Patients with ulcerative colitis (UC), a form of inflammatory bowel disease, have chronic inflammation of the intestine caused by dysfunctional immune responses and disruption of the colon’s epithelial cell lining.
In previous studies, Michael Rosen, M.D., MSCI, assistant professor of Pediatrics, and colleagues demonstrated increased levels of activated STAT6 – a protein that participates in immune cell signaling – in the intestines of children with UC. Now, they have explored the role of STAT6 in UC using a mouse model that mimics the immunological characteristics of the human disease. They induced colitis in wild-type (normal) mice and in mice missing STAT6. The STAT6-deficient mice had reduced colitis compared to wild-type, and had improvements in weight, colon length and histopathology. The STAT6-deficient mice also had reduced expression of an epithelium-disrupting protein (claudin-2) and of factors that induce “Th2”-type immune responses.
The findings, reported Feb. 15 in the Journal of Immunology, implicate STAT6 in the pathogenesis of colitis in vivo and suggest that it may be a promising target for UC drug development.

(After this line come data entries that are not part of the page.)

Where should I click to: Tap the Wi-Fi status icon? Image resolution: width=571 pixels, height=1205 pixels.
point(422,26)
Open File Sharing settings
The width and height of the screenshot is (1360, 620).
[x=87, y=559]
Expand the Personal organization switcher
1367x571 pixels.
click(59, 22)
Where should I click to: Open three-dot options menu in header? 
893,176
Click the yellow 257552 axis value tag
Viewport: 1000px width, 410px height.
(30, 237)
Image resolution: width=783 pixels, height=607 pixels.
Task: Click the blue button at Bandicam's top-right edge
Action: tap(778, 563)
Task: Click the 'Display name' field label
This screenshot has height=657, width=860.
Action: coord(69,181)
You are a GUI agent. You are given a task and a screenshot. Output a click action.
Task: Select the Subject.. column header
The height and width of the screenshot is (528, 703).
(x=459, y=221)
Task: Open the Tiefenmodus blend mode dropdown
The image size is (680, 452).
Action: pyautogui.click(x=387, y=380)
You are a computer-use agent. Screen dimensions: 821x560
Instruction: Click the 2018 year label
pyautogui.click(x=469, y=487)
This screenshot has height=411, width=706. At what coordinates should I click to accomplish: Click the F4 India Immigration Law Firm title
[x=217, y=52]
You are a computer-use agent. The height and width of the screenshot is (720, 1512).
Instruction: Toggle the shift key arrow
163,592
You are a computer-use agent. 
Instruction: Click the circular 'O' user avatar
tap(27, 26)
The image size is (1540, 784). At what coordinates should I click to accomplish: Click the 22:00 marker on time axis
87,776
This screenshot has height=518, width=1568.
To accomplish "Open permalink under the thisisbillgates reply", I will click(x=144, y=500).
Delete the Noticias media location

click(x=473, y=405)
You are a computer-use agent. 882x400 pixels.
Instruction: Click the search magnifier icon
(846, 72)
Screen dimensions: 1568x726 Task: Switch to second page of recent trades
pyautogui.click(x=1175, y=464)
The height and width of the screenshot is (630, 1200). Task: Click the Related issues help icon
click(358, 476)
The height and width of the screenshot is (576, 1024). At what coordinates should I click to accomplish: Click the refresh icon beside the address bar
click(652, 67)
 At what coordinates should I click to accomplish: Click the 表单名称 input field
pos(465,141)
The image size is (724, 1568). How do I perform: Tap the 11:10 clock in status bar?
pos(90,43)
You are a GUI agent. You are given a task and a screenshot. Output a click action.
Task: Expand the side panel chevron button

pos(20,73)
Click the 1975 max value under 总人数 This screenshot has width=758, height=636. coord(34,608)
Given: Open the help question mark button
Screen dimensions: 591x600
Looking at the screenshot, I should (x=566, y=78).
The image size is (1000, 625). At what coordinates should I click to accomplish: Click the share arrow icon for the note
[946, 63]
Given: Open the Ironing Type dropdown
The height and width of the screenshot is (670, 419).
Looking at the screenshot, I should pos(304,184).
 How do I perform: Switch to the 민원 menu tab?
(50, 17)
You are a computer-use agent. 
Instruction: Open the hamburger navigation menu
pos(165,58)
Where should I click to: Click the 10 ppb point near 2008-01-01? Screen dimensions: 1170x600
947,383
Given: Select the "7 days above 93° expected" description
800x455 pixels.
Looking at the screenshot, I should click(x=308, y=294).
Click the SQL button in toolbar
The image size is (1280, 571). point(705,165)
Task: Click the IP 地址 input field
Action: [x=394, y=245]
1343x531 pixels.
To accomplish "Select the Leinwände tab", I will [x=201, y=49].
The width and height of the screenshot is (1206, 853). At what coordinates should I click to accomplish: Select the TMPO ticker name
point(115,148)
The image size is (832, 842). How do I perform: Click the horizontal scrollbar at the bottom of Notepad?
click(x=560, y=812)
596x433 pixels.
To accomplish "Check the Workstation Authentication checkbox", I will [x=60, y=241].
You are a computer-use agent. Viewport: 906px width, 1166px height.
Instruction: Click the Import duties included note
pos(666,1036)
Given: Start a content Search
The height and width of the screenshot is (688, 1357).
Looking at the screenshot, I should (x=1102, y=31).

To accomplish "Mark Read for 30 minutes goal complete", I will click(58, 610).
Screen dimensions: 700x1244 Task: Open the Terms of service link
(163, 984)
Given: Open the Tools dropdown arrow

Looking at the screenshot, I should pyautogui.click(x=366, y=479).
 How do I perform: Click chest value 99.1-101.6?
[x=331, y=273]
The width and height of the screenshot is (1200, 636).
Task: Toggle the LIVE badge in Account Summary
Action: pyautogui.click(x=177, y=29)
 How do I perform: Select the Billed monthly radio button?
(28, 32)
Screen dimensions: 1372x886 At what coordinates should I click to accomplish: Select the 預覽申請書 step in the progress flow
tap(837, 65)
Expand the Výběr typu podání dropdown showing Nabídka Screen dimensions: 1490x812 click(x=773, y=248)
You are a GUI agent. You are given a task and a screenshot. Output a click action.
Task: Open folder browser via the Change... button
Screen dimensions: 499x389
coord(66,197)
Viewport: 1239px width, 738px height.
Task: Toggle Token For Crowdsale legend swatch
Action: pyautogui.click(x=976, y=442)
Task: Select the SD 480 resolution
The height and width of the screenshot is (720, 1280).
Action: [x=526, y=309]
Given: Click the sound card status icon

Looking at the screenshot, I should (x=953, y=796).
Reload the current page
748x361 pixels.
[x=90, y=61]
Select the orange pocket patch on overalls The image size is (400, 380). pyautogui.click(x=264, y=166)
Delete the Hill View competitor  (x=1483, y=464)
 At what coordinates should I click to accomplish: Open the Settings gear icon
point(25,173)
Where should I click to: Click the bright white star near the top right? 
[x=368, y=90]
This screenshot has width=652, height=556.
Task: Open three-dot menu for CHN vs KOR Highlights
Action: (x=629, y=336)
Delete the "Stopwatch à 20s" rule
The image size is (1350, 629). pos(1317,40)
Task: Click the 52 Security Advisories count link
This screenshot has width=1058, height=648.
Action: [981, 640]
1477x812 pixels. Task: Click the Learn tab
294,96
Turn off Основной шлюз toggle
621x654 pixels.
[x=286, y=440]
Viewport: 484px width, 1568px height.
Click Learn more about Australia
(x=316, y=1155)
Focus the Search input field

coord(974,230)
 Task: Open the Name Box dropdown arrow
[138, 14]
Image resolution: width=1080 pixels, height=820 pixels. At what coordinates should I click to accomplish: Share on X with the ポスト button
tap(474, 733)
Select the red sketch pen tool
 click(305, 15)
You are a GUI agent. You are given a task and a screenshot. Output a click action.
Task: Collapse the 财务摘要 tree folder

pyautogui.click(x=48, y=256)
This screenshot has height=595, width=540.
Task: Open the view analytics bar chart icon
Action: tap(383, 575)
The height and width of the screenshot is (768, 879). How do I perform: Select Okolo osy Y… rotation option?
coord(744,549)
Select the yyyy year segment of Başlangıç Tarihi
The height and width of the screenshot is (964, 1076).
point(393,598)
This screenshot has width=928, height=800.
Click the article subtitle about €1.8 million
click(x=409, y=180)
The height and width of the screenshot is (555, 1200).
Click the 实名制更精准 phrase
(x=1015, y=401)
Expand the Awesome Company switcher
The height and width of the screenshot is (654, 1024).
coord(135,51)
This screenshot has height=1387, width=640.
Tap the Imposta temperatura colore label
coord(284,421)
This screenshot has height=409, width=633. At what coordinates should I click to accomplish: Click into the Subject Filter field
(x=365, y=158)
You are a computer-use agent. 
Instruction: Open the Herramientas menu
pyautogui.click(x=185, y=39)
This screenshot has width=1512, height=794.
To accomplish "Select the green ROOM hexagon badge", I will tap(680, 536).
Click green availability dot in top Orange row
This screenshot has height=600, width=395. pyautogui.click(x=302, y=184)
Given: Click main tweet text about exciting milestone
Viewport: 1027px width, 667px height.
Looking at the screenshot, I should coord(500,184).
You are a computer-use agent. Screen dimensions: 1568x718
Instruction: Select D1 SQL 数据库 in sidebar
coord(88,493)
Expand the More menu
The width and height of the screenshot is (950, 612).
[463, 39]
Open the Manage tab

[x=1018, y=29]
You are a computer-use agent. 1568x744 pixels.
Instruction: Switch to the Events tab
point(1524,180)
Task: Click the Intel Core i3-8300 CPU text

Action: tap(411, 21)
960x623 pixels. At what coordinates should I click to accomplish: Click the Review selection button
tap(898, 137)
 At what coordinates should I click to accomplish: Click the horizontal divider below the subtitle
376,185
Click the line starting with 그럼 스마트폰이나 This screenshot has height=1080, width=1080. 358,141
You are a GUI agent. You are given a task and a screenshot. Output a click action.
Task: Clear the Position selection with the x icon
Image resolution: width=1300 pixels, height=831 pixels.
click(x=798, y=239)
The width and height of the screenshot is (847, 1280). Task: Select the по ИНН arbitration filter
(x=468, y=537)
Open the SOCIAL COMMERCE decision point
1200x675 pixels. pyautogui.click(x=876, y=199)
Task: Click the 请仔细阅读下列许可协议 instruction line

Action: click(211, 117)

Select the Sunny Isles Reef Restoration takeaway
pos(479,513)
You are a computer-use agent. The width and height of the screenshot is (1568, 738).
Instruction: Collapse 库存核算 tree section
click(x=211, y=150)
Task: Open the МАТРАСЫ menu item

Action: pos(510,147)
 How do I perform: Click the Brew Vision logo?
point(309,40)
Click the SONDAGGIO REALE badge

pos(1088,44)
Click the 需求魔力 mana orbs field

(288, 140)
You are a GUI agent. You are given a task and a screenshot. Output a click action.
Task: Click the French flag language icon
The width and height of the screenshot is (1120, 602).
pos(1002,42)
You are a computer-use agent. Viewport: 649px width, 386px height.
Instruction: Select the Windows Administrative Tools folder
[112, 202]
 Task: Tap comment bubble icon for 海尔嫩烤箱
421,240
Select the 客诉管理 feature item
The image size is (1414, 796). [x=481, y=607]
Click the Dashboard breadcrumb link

This research was supported by grants from the National Institutes of Health (AT004821, HD061607) and by a Merit Review grant from the Department of Veterans Affairs, a North American Society for Pediatric Gastroenterology, Hepatology and Nutrition Foundation Award, a Vanderbilt Physician Scientist Development Award and the Vanderbilt Digestive Diseases Research Center (DK058404).